Knowing that the Jews in exile would have a hard time believing that God was willing and able to keep His promises of restoration and return them from Babylon, Isaiah the prophet wrote to the exilic community about the character and attributes of the Lord in comparison to those of the pagan idols. In describing what set Yahweh, the covenant Lord of Israel, apart from the gods of the other nations, Isaiah emphasized God’s knowledge of the future. He is the One who declares “the end from the beginning and from ancient times things not yet done” (Isa. 46:10). Such knowledge is confirmed by the very era in which Isaiah wrote, for he lived hundreds of years before the postexilic community, and his foreseeing what they would need to hear demonstrates for us the Creator’s full awareness of future events. Because He knows exhaustively the days yet to come, He could give the prophet the very message that the future generation of Israel would need to hear.
Understanding that God knows what is yet to come is at the same time confidence-inducing and humbling. On the one hand, we are confident that the Lord can handle anything that comes our way, for nothing that occurs can ever surprise Him. At the same time, God’s knowledge of the future should humble us. It should remind us that we do not know enough to declare with certainty what the outcome of our plans will be. We dare not boast about future success, for we do not know whether we will find it.
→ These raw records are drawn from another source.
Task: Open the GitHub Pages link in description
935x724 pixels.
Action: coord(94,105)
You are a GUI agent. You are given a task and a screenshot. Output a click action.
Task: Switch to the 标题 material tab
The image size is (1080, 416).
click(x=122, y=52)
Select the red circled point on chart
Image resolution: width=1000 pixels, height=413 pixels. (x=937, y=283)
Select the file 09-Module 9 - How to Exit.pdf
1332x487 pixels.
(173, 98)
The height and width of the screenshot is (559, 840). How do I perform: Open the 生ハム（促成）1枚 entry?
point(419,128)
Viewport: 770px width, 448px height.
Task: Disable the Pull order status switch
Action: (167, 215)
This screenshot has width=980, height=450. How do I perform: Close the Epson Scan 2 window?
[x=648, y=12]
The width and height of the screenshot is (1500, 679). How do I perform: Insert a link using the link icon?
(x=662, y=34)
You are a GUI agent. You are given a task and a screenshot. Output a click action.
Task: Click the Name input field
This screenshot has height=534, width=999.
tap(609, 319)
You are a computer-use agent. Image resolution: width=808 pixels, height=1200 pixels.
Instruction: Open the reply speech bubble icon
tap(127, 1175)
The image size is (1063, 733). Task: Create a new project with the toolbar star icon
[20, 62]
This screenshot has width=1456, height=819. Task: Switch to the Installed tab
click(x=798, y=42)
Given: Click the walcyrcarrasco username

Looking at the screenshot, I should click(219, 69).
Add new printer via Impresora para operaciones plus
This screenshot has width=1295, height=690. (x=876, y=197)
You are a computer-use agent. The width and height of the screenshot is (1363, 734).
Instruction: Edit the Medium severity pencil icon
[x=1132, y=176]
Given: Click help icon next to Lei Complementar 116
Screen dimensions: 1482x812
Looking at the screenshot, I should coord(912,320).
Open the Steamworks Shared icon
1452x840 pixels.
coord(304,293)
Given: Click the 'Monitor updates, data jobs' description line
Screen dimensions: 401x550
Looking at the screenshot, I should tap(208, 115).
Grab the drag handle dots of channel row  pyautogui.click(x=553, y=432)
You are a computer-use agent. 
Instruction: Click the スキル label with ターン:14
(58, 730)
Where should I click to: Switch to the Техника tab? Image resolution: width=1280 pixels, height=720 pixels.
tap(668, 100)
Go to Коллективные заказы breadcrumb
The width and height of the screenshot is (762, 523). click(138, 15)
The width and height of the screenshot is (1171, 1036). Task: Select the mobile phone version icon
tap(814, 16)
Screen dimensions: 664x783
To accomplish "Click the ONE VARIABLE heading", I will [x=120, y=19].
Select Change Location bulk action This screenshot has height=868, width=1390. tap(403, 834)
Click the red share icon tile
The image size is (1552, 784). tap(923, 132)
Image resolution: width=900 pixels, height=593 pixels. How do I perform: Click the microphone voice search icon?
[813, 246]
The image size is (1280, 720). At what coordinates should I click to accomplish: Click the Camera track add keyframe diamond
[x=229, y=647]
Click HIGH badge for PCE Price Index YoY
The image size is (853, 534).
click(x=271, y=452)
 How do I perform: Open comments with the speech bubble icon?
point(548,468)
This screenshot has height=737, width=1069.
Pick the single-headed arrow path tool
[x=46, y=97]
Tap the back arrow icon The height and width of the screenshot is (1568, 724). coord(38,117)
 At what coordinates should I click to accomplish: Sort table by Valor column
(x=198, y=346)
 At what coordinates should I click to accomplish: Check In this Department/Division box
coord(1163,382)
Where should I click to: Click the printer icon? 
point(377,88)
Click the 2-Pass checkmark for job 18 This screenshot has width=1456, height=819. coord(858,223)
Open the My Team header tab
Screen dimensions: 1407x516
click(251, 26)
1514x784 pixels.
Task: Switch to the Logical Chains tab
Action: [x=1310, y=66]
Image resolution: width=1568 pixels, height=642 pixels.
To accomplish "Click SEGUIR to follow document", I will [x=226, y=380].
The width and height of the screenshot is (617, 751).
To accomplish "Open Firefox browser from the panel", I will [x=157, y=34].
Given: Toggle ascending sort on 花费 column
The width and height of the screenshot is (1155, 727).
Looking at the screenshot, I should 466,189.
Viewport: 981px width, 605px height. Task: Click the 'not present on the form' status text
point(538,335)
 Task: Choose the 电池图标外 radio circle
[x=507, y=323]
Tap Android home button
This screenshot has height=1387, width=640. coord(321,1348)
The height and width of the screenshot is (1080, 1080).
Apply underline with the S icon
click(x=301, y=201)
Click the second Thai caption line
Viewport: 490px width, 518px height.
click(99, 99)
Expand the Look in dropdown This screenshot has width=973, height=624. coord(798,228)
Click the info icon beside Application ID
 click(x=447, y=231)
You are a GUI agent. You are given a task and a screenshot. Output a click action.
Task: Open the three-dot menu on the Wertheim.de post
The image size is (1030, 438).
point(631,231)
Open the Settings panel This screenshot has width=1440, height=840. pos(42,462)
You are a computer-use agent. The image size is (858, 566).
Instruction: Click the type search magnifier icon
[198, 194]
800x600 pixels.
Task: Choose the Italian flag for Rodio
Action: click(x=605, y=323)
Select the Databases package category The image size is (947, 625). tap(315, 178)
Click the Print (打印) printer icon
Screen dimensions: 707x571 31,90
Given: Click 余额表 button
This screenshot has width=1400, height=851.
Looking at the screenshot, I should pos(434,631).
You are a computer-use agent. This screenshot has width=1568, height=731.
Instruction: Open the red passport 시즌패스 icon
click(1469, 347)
Proverbs 27:1 makes this essential point as it exhorts us not to boast about tomorrow. This exhortation goes against many of the actions and attitudes of human beings. Political campaigns are waged based on promises of what the future will turn out to be if a particular candidate gets elected. Doomsday scenarios related to pollution, the ascendancy of foreign powers, or other troubles are presented as unavoidable realities. Even in the Christian church, where people should know better, there is a tendency to think that we know more than we do about what lies ahead. End-time scenarios that prescribe a particular order of last-days events fill books, websites, and so forth.
As believers, we are to temper our confidence that we know what lies ahead, remembering that only God knows the future. It is good and right to plan for the days ahead, but if our plans succeed, it is not because of our wisdom or because we were certain that they would. Our plans succeed only if that success is ordained by our heavenly Father.